WIPING AWAY CORONA
Cookin Ramps

April 2 2020


   Doctors across the planet are looking for a way to protect humans from the Corona Beer virus. No vaccine is available. Word is leaking out, the bugs can just jump from human to human. Deep in the outback, the Mel Gibson Look Alike thinks he has found the solution.
  For years, each Spring, Mountain people put together a Spring tonic in the form of wild ramps mixed with fried taters, eggs, cheeses and more.
 Anyone that has been around ramp digging, ramp cleaning, ramp frying and consumption, those folks know, no one will come around for several days due to the olfactory sensation, IE: stink.
  He thinks such stink will keep the Corona bug at bay.
  For the sake of science and saving the world, here's a recipe for delicious tasting virus bug reducer, fried ramps



   Early April is prime ramp digging time. Throughout the county, up every other hollow, patches of the iris family, ramps, can be found. Dig a Go Mart shopping bag full and be sure to include the roots with your joyful bundle.
   Take em home, wash off the dirt and leaves then cut off the drying out roots. What's left is a bulb bottom and beautiful green leaves. Set those aside for now




   Plop in a big skille,t four or five cleaned and cut up taters along with some onions, mushrooms , a big gob of butter, pepper and even a few sprinkles of Ms Dash. Let all that fry down. A lid on the skillet speeds up the process.


Then a secret ingredient. add some well browned bacon or honey ham. Put the lid back on and let it simmer all the juices together. Here comes the bug killer.



   Cut up those cleaned ramps and drop em into the skillet. With the lid in place let the precious ramps stew down a bit.


   Then, add a couple fresh eggs and stir them into the concoction, Those eggs sop up some the grease and hold everything together.
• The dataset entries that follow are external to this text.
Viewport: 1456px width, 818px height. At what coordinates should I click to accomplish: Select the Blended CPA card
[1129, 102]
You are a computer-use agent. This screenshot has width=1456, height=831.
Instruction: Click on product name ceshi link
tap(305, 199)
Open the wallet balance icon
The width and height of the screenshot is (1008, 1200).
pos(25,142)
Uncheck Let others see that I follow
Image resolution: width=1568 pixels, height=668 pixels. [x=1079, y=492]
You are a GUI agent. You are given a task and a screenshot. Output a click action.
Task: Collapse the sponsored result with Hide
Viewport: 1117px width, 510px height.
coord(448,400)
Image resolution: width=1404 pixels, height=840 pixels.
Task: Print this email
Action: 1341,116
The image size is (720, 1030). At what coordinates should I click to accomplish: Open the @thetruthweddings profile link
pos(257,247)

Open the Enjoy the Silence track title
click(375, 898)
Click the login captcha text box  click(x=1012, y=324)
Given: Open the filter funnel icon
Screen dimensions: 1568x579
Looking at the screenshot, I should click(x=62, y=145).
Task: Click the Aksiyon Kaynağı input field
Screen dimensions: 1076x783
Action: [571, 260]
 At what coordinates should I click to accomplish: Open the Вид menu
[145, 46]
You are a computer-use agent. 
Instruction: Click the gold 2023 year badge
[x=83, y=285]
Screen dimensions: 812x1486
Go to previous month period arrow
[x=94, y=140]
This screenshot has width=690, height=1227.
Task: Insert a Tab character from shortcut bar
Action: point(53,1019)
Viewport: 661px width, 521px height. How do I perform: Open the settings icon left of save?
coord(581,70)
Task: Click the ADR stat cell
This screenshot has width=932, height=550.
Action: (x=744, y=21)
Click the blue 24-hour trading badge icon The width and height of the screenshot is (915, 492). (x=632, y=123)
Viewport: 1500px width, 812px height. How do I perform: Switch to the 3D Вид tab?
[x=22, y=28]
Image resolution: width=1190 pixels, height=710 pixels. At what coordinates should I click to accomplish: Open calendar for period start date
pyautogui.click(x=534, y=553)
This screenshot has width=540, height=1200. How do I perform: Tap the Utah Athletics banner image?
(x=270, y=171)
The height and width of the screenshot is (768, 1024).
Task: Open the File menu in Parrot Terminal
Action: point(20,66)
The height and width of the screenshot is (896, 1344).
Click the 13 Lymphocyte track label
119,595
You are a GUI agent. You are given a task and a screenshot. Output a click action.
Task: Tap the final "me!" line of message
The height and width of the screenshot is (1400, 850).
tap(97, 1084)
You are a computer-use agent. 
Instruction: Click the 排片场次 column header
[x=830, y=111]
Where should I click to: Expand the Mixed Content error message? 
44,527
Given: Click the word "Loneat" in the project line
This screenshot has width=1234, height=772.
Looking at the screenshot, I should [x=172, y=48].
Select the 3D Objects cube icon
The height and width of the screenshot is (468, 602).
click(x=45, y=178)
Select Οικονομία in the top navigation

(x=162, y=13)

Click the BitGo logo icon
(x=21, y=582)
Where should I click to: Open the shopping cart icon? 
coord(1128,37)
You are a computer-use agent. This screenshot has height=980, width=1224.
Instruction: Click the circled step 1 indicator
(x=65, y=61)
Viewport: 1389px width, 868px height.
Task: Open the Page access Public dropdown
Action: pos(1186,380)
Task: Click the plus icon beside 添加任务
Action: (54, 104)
Add the lid again unto the ramps tender up and turn that greasy dark green color.


   Finally, add some zest and further soak up the grease and butter with a couple kinds of cheese.  A sharp cheddar cheese adds some real lip smacking pleasure to the skillet virus killer. Let all that melt together for a few more minutes. You're done!



   There it is readers, mountain pleasure and virus killer all on one plate. Eat a big load of the ramps. When you think you are done, eat those last few  remnants left in the skillet. Don't waste even a tiny morsel. Take a nap as desert.
  What those old timers were talking about, your Spring clean out, is true. The next day, your morning constitution has a green color and everything in the GI tract roars out. That's what does in the Corona bug.  A few wipes and quickly flush away those tiny varmints. Timing is most important. You don't want any of those bugs to escape the bowl. Poof! the Coronas are gone and you're ready for Summer. Well sort of...



   There is the big time mess all around the stove and the burnt skillet. There's one other thing. The wifey. Cooking ramps stink up the whole house. Opening windows does little good. For at least 2 days, the wifey has that madder than H look on her face. There is a certain "quiet" time around Tallhouse. It gets worser if you don't clean up the kitchen with emphasis on her good skillet.
   That's it readers. A sure cure for what ails you including the doom of the Corona Virus.